Rare Books & Special Collections
Strong Room Collection SR 634 M345

We thank our donor...

Conservation treatment of A new orchard and garden... was funded through the generosity of an anonymous donor in February 2016.

Synopsis

A popular gardening work of the late Renaissance/early Enlightenment era, Lawson’s A new orchard and garden… is filled with practical advice on planting and propagating, and is generally credited as the first book to deal with the difficulties typically associated with the northern European garden.

About British author William Lawson, born c1553, we know relatively little.  He is reported as being a religious man and the vicar of Ormesby, a small village in the county of North Yorkshire.  He published only two books during his lifetime (both on gardening), however those works were scattered with references to other classic texts, suggesting he was a man of considerable learning, who read widely on gardening and agriculture, and who drew upon considerable first-hand knowledge of the northern garden.

A new orchard and garden… was first printed in 1618.  It was bound together with Lawson’s other work The country hous-wifes garden for herbs of common use…, the first horticultural book written specifically for women.  Practical and sensible in its nature, it included everything that a 17th century woman would need to know about maintaining a productive, yet visually appealing garden.  In view of its recurrent references to A new orchard and garden..., it appears that Lawson intended for the two works to be read and used together and yet, The country hous-wifes garden…, with its woodcuts of symmetrical landscape design, was simpler in tone and aimed at what was then thought to be a less learned readership.[1]

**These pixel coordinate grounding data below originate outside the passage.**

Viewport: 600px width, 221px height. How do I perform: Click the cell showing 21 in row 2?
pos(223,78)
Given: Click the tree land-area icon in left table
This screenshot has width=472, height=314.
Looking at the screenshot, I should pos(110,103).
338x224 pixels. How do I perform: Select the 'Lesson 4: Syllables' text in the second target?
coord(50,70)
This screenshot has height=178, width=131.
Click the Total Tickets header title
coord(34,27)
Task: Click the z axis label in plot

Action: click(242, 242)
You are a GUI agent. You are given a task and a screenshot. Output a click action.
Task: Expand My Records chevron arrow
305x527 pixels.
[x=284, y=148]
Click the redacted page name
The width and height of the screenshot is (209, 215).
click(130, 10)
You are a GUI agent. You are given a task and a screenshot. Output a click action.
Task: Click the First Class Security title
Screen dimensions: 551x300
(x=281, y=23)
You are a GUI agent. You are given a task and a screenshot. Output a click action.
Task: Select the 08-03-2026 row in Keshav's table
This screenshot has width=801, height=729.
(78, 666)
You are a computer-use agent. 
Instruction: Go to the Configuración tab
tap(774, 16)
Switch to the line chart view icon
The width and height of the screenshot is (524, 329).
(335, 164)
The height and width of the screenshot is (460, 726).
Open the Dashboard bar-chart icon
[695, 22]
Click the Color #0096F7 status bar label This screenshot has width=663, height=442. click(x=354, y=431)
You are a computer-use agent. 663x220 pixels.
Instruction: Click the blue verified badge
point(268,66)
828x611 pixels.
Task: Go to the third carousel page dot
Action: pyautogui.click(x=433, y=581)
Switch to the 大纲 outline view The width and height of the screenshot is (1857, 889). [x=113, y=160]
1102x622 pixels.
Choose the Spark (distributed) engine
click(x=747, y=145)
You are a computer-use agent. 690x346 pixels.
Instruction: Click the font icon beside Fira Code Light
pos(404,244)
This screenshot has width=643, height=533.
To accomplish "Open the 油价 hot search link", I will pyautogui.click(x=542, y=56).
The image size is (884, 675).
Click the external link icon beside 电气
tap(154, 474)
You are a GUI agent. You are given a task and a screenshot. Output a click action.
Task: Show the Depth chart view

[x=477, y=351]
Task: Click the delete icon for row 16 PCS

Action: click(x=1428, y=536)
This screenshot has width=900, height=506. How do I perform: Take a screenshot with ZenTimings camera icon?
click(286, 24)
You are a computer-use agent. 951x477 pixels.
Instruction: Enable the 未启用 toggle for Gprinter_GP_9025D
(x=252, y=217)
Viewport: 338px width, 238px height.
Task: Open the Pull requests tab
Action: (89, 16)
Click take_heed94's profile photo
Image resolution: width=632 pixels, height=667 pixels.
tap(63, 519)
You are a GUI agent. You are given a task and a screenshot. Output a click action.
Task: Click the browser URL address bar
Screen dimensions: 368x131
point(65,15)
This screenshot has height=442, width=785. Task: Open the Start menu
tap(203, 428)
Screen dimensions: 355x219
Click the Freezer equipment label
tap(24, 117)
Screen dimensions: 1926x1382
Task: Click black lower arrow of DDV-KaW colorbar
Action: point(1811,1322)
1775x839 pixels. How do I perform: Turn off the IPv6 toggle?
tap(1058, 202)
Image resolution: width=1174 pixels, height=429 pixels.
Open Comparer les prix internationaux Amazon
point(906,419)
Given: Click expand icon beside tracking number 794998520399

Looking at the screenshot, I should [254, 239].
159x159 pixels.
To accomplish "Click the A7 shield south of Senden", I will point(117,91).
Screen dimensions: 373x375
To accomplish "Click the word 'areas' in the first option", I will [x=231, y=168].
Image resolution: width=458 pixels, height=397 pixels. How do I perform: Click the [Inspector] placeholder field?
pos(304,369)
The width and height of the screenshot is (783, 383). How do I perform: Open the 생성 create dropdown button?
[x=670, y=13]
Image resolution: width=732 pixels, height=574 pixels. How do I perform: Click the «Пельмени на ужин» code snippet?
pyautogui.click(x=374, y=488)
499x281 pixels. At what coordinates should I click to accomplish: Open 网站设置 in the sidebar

A new orchard and garden… is equally practical in its advice but its coverage is more comprehensive, dealing with all aspects of orchard management, including soil requirements; fencing; pest control; planting, spacing and pruning of trees; the attributes of different bushes and fruit trees, and how to gather, store and preserve those fruits.  Lawson’s instructions are clear and draw upon skills gained over a life-time.  In fact, in the book’s dedication, he states his work is the result of “forty-eight years experience in working a northern garden.”  His writing is eloquent, as evidenced in the pruning section where he exclaims “what rottennesse? what hollownes? what dead armes? withered tops?...”.  It’s Lawson’s attempt to emphasise the importance of cultivation, the lack of which could result in the same neglect, dying and rottenness that we see in the woods.  Yet rhetoric never outweighs Lawson’s practical advice.  He is at pains to point out the “whole army of mischiefs” which can plague the gardener, including weeds which, given the opportunity, will deform all “walks, beds & squares…”.  Apparently “your under gardens must labour to keep cleanly and hansome [sic] from them, and all other filth, with a Spade, weeding knives, rake with Iron teeth…”.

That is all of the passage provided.